ECLI:NL:RBDHA:2017:956
Rechtbank Den Haag
- Eerste aanleg - enkelvoudig
- Rechtspraak.nl
Afwijzing opvolgende asielaanvraag van Iraakse eiser wegens ongeloofwaardigheid van bedreigingen en seksuele gerichtheid
In deze zaak heeft de rechtbank Den Haag op 2 februari 2017 uitspraak gedaan in een beroep van een Iraakse eiser tegen de afwijzing van zijn opvolgende asielaanvraag door de staatssecretaris van Veiligheid en Justitie. De eiser had op 8 oktober 2014 een aanvraag ingediend voor een verblijfsvergunning asiel, nadat zijn eerdere asielvergunning in 2011 was ingetrokken vanwege zijn terugkeer naar Irak. De eiser stelde dat hij bedreigd werd vanwege zijn activiteiten voor de Iraanse oppositie en zijn homoseksuele gerichtheid. De staatssecretaris heeft de aanvraag afgewezen op grond van artikel 31, eerste lid, van de Vreemdelingenwet 2000, omdat hij de gestelde bedreigingen en seksuele gerichtheid ongeloofwaardig achtte.

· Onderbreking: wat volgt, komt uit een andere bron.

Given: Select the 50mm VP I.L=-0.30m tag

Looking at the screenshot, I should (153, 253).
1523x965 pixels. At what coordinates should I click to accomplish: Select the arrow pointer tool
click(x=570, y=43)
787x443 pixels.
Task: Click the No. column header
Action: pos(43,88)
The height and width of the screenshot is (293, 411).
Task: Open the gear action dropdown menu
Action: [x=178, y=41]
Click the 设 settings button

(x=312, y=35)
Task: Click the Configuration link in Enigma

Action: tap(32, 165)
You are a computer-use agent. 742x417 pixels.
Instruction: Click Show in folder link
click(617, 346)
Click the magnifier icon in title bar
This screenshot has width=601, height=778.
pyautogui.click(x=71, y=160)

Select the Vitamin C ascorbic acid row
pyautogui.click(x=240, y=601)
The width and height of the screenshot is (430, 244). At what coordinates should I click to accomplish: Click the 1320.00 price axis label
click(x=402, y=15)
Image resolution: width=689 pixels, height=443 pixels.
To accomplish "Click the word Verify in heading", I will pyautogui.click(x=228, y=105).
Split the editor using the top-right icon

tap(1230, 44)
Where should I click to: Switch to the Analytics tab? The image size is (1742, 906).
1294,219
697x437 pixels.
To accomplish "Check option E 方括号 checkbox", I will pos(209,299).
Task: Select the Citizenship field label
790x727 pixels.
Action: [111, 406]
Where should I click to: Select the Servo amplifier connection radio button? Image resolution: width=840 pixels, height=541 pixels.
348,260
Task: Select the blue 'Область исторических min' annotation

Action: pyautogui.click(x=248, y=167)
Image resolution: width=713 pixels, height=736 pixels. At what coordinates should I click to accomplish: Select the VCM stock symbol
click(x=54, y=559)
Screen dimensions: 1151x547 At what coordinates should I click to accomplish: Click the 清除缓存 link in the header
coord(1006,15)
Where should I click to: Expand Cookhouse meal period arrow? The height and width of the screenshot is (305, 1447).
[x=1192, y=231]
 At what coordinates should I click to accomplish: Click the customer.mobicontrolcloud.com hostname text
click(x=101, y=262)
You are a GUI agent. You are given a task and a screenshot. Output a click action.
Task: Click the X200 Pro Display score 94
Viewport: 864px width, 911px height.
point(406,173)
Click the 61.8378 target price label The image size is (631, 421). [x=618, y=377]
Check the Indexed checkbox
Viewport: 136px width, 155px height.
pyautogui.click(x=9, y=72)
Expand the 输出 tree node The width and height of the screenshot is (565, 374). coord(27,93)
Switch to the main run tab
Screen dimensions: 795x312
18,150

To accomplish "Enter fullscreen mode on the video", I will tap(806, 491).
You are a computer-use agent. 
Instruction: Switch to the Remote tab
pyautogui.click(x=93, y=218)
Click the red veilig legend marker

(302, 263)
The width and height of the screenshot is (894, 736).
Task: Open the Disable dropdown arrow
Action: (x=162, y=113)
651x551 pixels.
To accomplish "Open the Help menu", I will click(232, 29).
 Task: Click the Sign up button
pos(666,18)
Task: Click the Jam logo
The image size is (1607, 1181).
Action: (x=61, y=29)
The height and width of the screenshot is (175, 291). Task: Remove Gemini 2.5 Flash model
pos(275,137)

Tijdens de zitting op 4 januari 2017 zijn beide partijen niet verschenen, maar de rechtbank heeft het onderzoek gesloten. De rechtbank heeft overwogen dat de staatssecretaris terecht heeft geoordeeld dat de eiser niet onverwijld zijn aanvraag heeft ingediend en dat de verklaringen van de eiser over de bedreiging van zijn vrouw ongeloofwaardig zijn. De rechtbank heeft ook geoordeeld dat de eiser niet voldoende bewijs heeft geleverd voor zijn stelling dat hij informant voor de Iraanse oppositie was en dat zijn verklaringen over zijn homoseksualiteit niet geloofwaardig zijn.
De rechtbank heeft geconcludeerd dat de opvolgende aanvraag van de eiser voor een verblijfsvergunning asiel voor bepaalde tijd terecht is afgewezen. Het beroep van de eiser is ongegrond verklaard, en er is geen aanleiding voor een proceskostenveroordeling. De uitspraak is openbaar uitgesproken en partijen zijn op de hoogte gesteld van hun rechtsmiddelen.